Tuesday, March 20, 2012

Sunday, March 11th. We woke up this morning to rainy and windy weather with even some snow even though it’s still technically summer here! But a summer at 53°S, the latitude of Punta Arenas can be quite a different experience than a summer at tropical 21°N of Honolulu, where we come from. A low-pressure storm system brought overcast, strong winds and choppy waters into Punta Arenas and the Strait of Magellan, promising some pitching and rolling even before we reach Cape Horn at the tip of South America.

After finishing several days of fueling, we finally left Punta Arenas in the afternoon to sail eastward through the Strait of Magellan towards the South Atlantic Ocean. Most of tomorrow we will be sailing south along the east coast of Tierra del Fuego, protected by its land mass from the Southern Ocean westerlies. Once we enter the Drake Passage, the place where the Pacific and the Atlantic Oceans meet and the westerlies can build seas for thousands of miles, we may expect much rougher seas.

Today has been a busy day for us. We had a megacore tutorial in the morning, led by the experienced marine technicians, Julie and Jeremy. A megacore is a sampling device that consists of twelve PVC tubes (‘cores’) that are used to collect very high quality samples of marine sediments. It is important that we learn how to remove the tubes from the megacore properly without disturbing the sediment-water interface so we could study the sediment fauna and the microbes living in the mud. As soon as we reach our research stations in the Weddell Sea, we promise to show you the photos of the megacore in action!

Megacore training (Photo by M. Cape)

Our first station will be in the Antarctic Sound, near the tip of the Antarctic Peninsula, where we pan to recover the whale-bone lander that Craig (UH Manoa) and graduate student David Honig from Duke University deployed two years ago. To make sure we are all prepared and know our tasks for sampling the fauna that colonized the whale bones, we had a meeting in the afternoon in which David and Craig familiarized us with the sampling procedure and gave us information on the science behind it. We expect to find new species of bone-eating worms and other animals that require whale bones as a habitat and food source on the seafloor.
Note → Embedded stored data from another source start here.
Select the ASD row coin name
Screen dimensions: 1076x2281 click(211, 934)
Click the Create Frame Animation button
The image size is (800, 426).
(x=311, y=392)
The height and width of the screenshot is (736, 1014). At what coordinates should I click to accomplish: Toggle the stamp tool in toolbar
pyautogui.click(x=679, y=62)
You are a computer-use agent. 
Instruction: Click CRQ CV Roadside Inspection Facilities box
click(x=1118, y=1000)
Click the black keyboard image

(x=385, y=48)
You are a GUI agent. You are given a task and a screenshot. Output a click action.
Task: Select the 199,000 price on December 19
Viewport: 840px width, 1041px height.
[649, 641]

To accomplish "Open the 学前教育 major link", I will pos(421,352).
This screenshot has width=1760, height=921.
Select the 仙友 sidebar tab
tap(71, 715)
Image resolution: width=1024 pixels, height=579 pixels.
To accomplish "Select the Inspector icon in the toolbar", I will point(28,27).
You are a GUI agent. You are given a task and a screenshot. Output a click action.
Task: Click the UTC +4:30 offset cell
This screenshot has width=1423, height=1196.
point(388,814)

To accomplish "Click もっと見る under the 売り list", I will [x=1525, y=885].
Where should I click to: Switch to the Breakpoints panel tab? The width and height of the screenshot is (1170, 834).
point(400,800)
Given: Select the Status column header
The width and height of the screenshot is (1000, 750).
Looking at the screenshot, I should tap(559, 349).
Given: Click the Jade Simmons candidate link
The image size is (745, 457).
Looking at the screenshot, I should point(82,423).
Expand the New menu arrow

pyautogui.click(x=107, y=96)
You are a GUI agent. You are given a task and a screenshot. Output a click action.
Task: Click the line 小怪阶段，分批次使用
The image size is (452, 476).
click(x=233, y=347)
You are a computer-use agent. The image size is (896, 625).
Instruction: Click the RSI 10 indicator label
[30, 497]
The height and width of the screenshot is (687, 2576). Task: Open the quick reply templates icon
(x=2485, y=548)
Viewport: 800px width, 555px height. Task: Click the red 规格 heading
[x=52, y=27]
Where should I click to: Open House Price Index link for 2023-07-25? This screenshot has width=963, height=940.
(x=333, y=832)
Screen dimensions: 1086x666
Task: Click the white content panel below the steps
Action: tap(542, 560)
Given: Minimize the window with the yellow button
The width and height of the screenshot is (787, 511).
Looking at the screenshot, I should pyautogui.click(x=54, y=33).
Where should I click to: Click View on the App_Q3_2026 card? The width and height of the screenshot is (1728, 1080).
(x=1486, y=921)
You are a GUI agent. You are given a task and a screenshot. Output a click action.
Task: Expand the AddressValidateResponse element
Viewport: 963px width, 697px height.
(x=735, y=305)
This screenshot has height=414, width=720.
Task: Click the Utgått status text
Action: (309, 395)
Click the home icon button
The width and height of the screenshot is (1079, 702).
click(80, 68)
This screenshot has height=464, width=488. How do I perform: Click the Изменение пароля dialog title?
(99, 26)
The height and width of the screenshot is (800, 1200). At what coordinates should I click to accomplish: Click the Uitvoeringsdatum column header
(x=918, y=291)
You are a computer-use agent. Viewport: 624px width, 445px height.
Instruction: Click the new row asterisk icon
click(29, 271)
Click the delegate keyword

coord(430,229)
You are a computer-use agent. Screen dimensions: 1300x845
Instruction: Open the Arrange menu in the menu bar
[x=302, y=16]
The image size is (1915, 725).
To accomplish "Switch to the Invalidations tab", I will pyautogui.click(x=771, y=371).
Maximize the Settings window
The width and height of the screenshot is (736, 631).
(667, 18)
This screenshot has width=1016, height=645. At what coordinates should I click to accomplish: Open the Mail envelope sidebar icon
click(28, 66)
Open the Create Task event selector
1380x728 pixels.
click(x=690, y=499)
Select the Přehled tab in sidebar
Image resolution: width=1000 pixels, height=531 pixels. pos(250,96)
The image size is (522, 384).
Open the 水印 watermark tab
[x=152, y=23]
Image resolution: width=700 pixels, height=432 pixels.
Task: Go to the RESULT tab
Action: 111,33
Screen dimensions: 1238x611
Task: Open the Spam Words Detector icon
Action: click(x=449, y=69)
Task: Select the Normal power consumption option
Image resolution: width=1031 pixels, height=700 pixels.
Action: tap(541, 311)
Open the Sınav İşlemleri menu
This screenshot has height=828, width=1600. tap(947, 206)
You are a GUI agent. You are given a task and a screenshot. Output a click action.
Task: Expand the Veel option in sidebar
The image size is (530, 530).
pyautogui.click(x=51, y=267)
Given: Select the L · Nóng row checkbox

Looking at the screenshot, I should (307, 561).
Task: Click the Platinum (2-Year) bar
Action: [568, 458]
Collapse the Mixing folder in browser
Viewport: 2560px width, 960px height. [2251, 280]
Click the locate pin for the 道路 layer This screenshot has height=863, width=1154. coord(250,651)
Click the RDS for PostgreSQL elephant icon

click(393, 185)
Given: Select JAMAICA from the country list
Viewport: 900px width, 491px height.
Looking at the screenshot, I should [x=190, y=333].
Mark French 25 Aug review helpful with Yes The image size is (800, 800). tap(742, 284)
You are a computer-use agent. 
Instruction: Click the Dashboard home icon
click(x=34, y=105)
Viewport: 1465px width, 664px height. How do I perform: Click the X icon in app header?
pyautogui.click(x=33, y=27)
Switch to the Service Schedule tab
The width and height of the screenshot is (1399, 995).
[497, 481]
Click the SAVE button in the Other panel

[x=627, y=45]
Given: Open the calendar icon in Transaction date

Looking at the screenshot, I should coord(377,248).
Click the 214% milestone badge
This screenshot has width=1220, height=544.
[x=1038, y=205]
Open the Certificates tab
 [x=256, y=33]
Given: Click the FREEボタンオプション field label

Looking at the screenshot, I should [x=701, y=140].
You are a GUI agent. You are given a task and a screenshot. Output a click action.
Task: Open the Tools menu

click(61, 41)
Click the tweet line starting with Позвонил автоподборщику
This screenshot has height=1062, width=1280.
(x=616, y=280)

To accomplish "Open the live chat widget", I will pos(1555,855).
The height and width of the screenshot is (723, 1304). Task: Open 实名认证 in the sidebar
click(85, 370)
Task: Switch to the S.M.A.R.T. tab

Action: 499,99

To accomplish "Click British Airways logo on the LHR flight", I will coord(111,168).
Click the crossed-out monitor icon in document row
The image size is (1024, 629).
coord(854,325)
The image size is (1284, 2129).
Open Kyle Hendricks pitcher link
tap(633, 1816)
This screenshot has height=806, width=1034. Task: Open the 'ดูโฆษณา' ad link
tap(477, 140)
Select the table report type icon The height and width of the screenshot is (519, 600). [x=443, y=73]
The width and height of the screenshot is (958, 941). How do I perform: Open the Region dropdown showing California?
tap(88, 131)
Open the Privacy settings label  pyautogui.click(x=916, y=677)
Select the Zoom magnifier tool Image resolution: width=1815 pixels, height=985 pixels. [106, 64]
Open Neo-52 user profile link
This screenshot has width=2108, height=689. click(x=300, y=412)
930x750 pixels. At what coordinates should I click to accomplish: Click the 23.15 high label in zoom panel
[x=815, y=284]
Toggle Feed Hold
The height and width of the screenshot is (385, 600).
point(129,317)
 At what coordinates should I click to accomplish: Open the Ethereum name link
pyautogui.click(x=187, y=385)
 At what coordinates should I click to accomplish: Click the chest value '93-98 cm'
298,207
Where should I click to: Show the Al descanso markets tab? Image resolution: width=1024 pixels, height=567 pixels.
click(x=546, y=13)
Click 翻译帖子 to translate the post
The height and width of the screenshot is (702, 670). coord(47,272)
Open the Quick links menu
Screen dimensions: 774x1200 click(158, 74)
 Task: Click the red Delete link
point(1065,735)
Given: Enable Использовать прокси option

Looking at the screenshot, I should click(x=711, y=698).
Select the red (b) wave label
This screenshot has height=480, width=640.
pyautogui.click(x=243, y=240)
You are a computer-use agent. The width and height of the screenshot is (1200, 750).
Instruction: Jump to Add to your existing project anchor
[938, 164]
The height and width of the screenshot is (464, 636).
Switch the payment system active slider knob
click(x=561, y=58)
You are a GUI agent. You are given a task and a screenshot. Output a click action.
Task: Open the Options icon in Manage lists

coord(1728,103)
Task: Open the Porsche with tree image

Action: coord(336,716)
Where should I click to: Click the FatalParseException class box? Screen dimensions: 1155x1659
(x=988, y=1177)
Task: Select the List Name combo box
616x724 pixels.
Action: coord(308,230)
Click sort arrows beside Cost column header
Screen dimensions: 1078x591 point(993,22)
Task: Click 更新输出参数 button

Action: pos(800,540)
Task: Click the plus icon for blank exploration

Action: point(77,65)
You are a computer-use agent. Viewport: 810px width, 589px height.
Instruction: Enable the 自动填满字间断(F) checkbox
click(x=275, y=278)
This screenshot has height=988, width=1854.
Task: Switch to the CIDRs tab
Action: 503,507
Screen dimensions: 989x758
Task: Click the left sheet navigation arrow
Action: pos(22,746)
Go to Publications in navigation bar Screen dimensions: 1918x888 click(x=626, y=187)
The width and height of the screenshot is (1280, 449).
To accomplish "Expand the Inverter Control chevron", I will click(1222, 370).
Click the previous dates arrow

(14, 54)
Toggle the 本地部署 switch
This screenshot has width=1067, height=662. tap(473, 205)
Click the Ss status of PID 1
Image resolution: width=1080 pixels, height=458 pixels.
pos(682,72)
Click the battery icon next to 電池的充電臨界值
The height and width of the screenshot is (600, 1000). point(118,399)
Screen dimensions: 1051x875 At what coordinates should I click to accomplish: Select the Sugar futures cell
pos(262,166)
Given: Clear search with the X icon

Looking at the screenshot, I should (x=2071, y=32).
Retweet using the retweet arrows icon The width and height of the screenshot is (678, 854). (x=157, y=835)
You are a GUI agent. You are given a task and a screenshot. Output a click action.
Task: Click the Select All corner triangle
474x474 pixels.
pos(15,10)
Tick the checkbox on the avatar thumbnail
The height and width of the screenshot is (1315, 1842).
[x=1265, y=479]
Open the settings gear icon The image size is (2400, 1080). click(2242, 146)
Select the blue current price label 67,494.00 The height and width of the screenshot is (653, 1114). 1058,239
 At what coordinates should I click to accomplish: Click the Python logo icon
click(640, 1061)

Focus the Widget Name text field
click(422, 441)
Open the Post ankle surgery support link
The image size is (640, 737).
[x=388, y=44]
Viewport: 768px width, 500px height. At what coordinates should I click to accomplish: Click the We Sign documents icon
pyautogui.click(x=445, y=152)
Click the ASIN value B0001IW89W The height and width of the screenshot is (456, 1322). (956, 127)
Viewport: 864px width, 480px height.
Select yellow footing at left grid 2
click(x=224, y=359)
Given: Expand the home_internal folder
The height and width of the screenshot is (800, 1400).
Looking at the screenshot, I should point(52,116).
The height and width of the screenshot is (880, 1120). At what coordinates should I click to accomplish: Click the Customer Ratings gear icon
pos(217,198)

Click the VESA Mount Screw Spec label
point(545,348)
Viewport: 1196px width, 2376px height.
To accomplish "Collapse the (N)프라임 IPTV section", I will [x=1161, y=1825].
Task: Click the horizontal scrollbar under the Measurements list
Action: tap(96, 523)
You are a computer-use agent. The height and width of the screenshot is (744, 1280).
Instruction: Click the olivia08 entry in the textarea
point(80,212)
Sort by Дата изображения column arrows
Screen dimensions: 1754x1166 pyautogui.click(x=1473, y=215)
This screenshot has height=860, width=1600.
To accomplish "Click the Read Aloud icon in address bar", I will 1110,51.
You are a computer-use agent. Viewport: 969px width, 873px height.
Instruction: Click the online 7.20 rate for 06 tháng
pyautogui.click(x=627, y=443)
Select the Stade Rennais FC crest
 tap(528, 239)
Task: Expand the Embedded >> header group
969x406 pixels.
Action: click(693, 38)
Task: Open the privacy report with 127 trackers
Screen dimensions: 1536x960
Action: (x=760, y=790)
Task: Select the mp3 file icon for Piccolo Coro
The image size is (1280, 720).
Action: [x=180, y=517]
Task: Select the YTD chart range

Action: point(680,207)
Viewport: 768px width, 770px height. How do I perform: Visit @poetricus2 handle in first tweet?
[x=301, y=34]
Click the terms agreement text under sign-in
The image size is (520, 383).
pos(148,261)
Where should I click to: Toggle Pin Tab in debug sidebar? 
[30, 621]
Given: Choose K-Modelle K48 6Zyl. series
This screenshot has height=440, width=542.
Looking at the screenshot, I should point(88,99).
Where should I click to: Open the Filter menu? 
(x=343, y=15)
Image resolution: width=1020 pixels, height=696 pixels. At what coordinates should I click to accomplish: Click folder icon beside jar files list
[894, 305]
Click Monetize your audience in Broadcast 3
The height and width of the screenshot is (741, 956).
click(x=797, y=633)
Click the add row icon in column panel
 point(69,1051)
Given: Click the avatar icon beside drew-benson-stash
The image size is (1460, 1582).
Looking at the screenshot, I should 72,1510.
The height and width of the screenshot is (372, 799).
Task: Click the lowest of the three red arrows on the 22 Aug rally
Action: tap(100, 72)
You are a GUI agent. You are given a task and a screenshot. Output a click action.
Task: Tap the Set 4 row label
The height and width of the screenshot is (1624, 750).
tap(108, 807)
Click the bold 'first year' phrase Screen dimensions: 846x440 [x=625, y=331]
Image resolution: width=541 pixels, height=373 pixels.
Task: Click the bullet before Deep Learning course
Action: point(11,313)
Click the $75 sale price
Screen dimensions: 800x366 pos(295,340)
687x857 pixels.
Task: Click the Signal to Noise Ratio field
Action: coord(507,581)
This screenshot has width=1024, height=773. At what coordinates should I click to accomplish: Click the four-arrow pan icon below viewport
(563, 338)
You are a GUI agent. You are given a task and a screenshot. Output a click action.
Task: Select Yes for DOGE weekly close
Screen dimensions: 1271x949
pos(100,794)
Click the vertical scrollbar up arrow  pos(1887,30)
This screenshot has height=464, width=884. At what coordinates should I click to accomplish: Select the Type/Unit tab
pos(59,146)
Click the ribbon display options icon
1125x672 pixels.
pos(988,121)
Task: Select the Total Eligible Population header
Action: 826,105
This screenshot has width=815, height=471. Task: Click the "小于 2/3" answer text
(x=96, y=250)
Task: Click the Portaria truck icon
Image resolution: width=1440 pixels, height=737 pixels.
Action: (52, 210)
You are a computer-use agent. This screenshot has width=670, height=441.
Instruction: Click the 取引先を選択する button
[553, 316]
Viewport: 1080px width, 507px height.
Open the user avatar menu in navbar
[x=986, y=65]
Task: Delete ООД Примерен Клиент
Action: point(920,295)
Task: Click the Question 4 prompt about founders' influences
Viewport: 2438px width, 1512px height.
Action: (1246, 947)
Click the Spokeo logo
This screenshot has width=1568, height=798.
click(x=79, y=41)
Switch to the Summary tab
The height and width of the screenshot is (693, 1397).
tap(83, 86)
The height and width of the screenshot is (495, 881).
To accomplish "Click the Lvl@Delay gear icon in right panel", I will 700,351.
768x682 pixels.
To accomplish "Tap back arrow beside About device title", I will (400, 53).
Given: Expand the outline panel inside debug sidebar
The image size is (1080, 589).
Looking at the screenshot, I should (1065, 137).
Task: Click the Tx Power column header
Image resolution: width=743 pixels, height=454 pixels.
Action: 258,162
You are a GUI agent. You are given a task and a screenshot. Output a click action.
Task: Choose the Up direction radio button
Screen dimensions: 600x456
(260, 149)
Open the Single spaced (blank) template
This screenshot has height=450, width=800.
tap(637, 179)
The lander consists of a metal frame to which the whale bones are attached; it dropped to the seafloor where it remains for 1-2 yr, attracting colonization by worms, crustaceans and microbes. The whale-bone-associated fauna is very specialized to extract the organic matter out of the bones and resembles the fauna of other chemosynthetic habitats, such as cold seeps and hydrothermal vents. This system is thus suitable to explore a number of broader scientific questions. But we will come back to this in more detail once we recover the bones and the associated fauna! It appears that even after two years at the sea floor, the whale bones could “treat” us with a quit unpleasant smell, but that is not going to distract us from doing science!